Unbeknownst to us, however, we had removed an API endpoint that was pretty heavily utilized by a 3rd party vendor. This endpoint was responsible for uploading some statistics and reporting that our data team consumed and generated reports from. The vendor ran some export code on a schedule or in a background job, and so apparently didn’t notice that we had removed the route entirely and now their reporting was erroring. We, on the other hand, also didn’t know anything was wrong, because the API that used to exist simply errored with 400 NOT FOUND
, and APM never picked it up.
We were effectively flying blind.
Casting a Net
In order to prevent this in the future and identify any current gaps we might have, we implemented a simple fallback in our Rails routes:
match "*path", :to => "application#missing", :via => :all
What this does is simply redirect to a known good controller action if there’s a missing route, and we manually upload an error to APM if that happens. This way, we never drop a 4XX issue.

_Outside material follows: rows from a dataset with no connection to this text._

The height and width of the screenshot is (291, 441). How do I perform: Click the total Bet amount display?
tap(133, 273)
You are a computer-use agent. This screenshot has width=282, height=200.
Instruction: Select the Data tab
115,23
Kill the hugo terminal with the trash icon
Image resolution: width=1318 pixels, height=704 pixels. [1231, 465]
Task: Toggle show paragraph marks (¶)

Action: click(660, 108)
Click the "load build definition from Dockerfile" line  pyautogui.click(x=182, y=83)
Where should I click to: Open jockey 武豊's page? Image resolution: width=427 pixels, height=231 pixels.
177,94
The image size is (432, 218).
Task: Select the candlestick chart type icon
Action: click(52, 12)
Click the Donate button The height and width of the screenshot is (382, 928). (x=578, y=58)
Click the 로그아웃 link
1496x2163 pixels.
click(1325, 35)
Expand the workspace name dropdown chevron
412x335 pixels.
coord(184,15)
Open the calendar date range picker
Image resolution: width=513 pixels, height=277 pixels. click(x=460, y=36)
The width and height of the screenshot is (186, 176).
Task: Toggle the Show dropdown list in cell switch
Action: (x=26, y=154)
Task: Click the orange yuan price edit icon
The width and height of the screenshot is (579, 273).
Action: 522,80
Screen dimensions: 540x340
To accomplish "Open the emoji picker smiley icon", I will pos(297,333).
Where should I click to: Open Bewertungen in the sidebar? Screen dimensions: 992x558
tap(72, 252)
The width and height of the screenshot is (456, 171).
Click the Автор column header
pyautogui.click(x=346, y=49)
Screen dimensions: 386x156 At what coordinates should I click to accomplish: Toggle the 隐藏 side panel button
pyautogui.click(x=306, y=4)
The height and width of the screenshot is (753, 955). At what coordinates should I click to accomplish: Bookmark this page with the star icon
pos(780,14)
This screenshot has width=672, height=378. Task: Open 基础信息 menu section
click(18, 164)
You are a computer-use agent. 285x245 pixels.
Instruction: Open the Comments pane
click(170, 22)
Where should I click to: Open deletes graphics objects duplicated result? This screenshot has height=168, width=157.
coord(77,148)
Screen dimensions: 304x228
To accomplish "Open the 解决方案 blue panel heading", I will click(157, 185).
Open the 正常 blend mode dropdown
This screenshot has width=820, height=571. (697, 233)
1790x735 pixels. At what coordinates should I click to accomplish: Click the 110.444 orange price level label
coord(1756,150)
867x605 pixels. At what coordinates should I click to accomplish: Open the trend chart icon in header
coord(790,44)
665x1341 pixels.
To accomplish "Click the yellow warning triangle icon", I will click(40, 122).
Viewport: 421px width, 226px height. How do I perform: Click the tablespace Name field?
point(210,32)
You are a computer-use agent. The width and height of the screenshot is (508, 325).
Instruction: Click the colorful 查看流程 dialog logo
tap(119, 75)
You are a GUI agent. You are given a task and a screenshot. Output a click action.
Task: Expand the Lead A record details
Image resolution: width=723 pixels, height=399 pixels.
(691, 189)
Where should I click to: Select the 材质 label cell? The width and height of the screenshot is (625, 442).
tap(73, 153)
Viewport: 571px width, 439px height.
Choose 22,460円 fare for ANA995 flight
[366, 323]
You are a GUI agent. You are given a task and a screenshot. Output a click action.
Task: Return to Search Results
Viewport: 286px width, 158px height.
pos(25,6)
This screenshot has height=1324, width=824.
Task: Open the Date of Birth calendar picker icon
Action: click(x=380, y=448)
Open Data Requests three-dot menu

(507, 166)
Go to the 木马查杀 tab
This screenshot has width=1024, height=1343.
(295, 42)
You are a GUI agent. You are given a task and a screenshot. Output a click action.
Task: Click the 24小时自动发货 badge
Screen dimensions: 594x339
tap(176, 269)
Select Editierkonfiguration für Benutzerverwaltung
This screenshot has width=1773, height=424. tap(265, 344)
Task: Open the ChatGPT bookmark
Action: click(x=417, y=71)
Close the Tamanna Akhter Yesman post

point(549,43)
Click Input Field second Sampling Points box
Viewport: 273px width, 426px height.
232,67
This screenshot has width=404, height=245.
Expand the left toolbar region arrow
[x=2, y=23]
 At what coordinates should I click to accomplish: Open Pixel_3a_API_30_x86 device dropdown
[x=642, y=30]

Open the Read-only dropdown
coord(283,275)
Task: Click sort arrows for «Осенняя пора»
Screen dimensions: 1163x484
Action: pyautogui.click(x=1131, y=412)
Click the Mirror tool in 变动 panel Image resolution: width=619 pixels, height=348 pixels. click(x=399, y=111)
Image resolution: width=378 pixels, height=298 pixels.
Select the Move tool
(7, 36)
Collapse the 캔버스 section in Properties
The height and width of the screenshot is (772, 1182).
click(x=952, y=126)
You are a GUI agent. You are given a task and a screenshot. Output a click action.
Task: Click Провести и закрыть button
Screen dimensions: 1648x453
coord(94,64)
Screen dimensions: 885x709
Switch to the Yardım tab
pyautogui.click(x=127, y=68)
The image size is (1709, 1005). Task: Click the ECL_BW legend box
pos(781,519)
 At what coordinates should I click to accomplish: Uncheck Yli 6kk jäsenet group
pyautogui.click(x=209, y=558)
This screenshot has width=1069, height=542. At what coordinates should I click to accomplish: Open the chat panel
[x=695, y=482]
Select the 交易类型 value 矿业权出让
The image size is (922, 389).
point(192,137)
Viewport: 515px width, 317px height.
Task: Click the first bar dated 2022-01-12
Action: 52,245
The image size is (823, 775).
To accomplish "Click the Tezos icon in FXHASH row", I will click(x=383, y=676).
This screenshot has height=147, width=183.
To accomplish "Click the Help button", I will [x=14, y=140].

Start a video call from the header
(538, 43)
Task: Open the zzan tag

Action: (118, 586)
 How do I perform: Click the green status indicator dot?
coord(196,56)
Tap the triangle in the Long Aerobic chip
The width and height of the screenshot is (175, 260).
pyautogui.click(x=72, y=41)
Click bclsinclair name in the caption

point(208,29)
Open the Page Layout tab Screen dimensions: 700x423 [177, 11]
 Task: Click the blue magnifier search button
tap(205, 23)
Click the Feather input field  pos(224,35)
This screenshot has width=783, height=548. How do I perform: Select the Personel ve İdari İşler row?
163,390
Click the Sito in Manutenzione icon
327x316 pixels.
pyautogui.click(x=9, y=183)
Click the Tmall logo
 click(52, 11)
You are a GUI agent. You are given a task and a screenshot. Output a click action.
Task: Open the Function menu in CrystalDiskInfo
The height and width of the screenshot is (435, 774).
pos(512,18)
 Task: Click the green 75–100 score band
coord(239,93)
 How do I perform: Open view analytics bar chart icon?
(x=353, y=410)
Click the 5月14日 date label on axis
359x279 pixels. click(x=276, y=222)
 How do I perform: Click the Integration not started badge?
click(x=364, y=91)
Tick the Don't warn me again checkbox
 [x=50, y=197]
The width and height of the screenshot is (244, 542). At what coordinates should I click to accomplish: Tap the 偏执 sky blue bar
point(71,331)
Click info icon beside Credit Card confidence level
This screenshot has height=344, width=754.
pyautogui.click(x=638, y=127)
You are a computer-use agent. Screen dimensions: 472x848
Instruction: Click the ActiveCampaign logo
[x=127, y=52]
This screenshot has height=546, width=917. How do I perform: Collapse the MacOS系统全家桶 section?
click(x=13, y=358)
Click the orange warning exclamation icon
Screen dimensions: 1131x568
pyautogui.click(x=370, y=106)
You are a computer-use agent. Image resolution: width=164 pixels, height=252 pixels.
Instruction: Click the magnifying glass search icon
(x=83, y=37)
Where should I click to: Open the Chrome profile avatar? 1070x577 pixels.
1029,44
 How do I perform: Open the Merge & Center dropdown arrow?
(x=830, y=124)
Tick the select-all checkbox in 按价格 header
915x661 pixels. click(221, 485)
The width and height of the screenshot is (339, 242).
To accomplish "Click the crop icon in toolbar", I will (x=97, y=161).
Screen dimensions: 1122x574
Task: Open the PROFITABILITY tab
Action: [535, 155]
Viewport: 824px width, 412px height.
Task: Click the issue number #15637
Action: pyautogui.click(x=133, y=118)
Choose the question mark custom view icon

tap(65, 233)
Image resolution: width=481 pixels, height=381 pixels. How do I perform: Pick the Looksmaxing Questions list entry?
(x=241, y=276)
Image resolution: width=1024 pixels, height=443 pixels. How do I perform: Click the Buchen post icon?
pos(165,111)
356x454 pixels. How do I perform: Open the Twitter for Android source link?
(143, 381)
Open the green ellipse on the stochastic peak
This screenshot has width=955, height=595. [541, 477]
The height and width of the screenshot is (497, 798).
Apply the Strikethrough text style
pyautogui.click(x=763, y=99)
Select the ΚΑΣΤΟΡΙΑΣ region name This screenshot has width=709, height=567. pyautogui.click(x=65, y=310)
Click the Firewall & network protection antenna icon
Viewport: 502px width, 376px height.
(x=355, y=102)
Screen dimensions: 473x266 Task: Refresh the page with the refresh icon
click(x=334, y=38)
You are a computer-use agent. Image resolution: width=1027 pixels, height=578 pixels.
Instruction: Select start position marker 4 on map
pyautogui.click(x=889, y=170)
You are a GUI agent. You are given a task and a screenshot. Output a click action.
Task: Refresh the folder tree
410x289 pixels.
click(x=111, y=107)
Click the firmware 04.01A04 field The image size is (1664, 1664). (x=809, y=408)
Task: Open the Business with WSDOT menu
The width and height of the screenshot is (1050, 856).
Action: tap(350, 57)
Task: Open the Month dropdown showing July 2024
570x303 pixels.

NOTE: You do not want to do this in an externally-facing application. It’ll be extraordinarily noisy and might cause you to overrun your monitoring quota if you have a heavily trafficked site. Since our application is internal and low-traffic, this is acceptable for our use case.
Catching More Than We Bargained For
We fully expected to receive some noise even with our low request volume. We even caught a useless internal API call that we were able to fix rather quickly.
What we did not expect was our users making a very specific typo on a single route. This raised a giant red flag that warranted further investigation.
Our users frequently added a /detail
suffix to a couple resources. This happened quite often, but we were only able to estimate traffic by how much they made typos (such as /details
or /detial
). It encompassed, by far, the largest portion of missing routes in the application. Based on this monitoring, we were even able to determine that they were attempting this on completely unrelated resources (without the typo), but the route simply didn’t exist.
This signaled 3 things:
- Our users are manually entering a URL to navigate to some sort of detail view
- They are trying to do this willy-nilly in order to gain granular access to a variety of resources across the application
- We now need to audit the usage of this to determine appropriate authorization is happening
All Hands On Deck
We pulled in the team that owned this section of the application and found that they were aware of the existence of this page and that they used it heavily as sort of a “debug” menu for engineers. They also knew that there were no buttons or links that navigated to it. It had been handed off from the previous engineer when they took ownership of the app. They had assumed it was appropriately secured to a small group.
What we found, though, was that any logged in user could access the page.
We immediately issued a patch to fix the authorization. Furthermore, given that this was a useful page, we had the second team commit to moving this feature to a more appropriate location (with its own UI paths to navigate there instead of manually adding /detail
) such that we could better control who was using it and how they did so. Finally, product teams engaged our internal users to figure out how this feature had essentially “leaked” and subsequently spread to other internal teams purely by word of mouth.
All in all, it was a very wild chain of events that luckily ended in a positive result.
That’s all for now. Thanks for reading!